◆ **Task details**
Copy out the listing word for word, from the line containing "Bookmark this page using the bookmark icon" down to the line containing "This screenshot has width=565, height=318.", with both of those lines included.

-------- Stored data --------

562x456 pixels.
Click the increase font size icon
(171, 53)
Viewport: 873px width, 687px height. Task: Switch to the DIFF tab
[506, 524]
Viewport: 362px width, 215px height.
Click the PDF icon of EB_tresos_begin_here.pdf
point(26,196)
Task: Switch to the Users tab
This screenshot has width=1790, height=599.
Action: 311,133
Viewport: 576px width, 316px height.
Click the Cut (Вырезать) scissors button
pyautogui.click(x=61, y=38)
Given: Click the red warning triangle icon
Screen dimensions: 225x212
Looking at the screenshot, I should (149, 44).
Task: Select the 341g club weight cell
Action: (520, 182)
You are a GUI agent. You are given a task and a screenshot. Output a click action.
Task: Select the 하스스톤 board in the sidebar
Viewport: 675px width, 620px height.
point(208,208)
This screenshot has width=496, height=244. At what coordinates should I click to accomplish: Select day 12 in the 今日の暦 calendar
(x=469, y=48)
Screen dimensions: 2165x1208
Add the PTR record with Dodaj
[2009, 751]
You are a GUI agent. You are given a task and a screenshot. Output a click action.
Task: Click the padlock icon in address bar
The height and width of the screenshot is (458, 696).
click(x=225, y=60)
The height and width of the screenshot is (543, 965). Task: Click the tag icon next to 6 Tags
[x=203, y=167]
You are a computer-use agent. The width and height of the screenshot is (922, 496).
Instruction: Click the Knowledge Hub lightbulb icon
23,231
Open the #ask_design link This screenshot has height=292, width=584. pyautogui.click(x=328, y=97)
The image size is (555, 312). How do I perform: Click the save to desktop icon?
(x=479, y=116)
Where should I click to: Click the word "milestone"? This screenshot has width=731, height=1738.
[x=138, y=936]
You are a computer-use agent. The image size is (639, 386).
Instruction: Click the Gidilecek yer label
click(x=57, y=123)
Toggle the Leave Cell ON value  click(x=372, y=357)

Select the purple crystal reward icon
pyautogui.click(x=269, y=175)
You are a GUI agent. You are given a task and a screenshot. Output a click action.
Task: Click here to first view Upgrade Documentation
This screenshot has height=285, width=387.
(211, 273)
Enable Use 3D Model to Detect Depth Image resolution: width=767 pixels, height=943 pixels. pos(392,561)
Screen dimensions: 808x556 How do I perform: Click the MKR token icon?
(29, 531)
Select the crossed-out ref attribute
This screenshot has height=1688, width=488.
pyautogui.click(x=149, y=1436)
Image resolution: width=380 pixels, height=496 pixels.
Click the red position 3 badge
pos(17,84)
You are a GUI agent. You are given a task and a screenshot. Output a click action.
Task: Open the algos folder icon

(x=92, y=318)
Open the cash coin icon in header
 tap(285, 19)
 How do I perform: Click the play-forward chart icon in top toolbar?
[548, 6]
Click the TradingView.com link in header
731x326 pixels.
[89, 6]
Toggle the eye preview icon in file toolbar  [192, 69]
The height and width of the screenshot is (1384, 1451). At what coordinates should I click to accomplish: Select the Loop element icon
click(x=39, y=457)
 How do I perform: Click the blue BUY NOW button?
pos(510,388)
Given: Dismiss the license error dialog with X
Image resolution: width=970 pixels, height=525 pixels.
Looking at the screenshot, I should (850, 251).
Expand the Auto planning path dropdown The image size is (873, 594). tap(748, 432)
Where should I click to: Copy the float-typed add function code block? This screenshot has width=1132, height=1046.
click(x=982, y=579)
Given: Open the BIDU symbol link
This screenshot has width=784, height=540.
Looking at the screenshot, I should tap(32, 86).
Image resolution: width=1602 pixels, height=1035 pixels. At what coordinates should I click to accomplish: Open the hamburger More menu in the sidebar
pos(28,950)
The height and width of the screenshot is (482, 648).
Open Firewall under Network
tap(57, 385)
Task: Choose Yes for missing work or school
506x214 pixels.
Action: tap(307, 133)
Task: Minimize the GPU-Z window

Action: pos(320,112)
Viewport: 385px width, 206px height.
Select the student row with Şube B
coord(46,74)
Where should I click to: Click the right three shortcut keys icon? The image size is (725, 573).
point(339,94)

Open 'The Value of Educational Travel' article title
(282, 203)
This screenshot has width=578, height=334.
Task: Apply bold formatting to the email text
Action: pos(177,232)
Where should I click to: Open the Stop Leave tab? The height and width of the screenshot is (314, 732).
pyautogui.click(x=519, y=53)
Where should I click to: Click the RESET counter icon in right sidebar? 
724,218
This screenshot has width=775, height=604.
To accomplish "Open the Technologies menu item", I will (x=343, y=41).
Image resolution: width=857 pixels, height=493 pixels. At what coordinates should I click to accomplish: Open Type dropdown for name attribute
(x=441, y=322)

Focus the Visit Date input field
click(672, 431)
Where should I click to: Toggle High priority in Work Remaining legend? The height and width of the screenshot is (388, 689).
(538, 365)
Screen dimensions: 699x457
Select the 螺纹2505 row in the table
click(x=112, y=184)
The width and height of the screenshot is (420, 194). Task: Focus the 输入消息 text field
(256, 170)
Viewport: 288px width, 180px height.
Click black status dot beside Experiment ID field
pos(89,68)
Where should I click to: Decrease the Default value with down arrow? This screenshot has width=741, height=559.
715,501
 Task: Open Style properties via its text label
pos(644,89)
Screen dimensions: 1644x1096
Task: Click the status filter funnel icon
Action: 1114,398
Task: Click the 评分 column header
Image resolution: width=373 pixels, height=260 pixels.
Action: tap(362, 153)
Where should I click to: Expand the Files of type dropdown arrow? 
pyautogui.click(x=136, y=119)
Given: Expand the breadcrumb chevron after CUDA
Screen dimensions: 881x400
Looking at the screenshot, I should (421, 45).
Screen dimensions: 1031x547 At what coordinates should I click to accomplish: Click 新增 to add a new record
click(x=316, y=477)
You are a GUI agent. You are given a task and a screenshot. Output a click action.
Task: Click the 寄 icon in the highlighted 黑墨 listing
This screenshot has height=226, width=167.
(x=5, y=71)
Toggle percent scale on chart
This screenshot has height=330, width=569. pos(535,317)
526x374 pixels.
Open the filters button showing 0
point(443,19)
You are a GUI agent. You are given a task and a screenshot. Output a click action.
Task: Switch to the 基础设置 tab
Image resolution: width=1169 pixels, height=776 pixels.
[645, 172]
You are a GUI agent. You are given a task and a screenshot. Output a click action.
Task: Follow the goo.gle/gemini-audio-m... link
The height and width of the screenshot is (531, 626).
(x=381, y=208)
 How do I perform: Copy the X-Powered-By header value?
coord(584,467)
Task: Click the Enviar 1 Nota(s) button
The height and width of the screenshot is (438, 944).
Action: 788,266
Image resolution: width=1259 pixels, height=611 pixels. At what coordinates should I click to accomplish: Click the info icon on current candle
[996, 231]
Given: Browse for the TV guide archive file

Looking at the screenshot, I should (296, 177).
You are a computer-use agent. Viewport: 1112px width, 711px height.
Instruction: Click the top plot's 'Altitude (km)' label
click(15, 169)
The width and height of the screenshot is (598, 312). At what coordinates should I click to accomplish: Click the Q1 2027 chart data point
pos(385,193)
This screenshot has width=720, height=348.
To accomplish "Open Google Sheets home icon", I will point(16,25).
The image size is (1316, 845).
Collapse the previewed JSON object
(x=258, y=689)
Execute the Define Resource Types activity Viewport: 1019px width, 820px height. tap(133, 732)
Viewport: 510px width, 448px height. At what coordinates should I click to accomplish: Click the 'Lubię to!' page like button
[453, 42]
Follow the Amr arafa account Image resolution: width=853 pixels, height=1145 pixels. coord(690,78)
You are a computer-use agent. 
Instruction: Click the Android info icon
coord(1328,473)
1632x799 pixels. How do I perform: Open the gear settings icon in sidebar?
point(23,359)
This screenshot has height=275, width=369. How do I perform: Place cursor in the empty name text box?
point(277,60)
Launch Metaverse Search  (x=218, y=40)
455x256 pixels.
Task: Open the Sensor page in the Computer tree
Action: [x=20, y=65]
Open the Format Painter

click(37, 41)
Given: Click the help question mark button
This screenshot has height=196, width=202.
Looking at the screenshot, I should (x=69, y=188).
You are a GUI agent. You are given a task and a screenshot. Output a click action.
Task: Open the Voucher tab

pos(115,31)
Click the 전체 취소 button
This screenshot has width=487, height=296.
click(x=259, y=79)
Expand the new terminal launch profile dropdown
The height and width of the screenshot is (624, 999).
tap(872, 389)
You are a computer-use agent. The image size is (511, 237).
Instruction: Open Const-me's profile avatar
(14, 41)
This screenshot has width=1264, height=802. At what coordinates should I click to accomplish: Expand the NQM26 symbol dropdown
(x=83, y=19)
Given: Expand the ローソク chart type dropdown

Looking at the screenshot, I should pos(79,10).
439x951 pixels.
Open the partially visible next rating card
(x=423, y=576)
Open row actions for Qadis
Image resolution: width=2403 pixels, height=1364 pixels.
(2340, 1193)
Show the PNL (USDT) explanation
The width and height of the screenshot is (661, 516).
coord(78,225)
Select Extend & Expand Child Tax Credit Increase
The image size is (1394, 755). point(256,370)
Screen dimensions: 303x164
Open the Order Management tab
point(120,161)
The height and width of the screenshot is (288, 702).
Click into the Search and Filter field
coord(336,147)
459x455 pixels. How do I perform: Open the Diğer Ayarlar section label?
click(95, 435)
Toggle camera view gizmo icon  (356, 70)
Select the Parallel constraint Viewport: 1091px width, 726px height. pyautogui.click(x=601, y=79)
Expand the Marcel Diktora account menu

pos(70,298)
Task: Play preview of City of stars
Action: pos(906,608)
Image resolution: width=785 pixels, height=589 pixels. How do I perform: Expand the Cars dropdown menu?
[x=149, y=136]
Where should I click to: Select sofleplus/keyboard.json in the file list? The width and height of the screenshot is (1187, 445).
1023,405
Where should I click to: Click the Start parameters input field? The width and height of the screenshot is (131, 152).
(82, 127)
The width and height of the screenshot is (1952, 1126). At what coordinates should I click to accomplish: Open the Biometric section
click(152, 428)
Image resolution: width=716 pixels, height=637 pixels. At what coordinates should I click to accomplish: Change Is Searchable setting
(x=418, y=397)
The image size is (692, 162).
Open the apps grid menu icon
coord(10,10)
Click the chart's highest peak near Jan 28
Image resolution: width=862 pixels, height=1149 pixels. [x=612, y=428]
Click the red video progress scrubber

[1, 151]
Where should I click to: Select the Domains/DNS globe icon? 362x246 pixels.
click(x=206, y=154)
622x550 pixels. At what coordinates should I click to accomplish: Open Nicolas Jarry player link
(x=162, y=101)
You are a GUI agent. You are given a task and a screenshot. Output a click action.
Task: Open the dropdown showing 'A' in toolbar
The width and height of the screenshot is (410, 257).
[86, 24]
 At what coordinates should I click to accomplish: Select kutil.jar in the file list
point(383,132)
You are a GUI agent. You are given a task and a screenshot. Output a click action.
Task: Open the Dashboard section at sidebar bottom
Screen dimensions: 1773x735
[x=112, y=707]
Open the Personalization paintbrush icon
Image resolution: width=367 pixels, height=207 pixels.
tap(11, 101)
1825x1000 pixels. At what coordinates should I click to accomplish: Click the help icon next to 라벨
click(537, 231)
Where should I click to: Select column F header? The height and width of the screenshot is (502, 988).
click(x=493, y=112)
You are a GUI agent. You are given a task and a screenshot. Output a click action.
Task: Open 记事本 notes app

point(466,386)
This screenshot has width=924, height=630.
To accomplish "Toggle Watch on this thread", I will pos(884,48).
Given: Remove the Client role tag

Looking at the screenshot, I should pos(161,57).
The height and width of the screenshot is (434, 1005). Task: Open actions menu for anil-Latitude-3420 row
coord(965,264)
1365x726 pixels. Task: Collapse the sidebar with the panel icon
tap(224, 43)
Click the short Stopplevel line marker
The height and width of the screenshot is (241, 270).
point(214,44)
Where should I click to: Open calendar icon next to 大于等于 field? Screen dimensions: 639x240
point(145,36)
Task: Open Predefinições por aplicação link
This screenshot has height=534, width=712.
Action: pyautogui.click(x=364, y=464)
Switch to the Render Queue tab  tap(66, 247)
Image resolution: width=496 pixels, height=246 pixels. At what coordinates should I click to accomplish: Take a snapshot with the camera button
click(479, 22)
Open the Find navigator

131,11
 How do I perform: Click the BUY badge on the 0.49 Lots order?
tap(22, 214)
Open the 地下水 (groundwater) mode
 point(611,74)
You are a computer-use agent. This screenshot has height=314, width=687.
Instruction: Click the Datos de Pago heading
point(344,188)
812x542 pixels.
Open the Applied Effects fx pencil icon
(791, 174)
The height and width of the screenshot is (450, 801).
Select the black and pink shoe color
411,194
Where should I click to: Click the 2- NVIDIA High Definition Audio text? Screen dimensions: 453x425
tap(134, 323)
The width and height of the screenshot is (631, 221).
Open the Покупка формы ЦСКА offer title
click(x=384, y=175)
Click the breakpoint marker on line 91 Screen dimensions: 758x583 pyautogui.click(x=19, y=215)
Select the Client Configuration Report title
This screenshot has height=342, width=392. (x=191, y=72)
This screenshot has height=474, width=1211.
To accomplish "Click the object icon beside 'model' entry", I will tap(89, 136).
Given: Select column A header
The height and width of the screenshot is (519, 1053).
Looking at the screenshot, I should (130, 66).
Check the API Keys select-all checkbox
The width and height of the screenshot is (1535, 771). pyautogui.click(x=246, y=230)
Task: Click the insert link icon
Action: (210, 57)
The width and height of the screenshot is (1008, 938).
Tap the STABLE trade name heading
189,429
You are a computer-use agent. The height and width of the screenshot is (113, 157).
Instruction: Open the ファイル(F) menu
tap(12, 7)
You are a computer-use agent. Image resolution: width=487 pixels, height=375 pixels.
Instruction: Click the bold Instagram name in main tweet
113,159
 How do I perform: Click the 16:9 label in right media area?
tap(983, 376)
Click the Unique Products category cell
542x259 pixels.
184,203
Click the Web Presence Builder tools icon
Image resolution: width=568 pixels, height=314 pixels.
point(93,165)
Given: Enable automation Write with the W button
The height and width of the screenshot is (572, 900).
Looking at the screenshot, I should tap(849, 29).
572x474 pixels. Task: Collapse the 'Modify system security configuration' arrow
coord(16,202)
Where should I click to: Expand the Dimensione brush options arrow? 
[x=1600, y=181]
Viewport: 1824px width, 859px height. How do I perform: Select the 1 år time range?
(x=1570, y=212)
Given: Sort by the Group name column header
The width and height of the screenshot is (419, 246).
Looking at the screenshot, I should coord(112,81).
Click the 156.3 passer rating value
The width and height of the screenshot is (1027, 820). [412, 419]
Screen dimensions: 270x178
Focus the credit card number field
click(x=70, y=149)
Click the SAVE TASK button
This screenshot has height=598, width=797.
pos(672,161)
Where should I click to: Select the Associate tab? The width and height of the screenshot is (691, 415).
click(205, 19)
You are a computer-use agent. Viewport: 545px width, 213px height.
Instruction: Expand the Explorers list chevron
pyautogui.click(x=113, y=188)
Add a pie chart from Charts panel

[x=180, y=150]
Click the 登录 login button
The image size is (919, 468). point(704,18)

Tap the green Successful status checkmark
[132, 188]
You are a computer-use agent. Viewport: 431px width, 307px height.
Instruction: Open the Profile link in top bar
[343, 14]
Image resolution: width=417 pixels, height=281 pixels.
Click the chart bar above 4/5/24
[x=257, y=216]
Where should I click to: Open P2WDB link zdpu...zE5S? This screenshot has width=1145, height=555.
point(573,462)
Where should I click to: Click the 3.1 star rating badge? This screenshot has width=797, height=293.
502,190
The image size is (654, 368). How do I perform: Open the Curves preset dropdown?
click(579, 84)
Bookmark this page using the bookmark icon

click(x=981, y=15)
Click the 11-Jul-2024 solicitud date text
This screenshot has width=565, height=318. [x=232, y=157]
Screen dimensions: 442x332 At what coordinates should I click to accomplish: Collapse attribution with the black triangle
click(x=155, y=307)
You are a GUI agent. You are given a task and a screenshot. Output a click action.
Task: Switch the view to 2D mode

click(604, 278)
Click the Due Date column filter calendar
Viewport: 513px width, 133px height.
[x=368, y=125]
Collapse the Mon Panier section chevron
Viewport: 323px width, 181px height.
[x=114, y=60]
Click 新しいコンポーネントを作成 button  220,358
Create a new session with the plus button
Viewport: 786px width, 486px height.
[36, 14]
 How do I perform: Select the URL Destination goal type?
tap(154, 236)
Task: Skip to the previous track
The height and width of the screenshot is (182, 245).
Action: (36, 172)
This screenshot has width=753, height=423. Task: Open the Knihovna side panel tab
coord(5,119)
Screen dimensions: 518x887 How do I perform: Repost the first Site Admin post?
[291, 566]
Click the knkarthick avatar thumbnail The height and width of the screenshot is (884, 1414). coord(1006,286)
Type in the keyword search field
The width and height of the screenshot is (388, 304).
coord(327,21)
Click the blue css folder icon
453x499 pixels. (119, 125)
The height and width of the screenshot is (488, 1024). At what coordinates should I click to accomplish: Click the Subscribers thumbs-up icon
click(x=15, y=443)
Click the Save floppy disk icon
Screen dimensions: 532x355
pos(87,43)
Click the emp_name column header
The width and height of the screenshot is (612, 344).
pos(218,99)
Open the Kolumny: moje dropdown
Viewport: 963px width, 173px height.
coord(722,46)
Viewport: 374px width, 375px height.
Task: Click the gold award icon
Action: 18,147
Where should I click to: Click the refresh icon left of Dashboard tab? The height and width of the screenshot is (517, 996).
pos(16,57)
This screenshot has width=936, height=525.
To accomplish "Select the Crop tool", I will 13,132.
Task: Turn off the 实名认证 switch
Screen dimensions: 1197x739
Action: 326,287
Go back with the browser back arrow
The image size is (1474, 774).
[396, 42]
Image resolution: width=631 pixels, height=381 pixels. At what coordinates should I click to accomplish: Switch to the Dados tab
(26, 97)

--------

◆ **Answer below**
Bookmark this page using the bookmark icon

click(x=981, y=15)
Click the 11-Jul-2024 solicitud date text
This screenshot has width=565, height=318. [x=232, y=157]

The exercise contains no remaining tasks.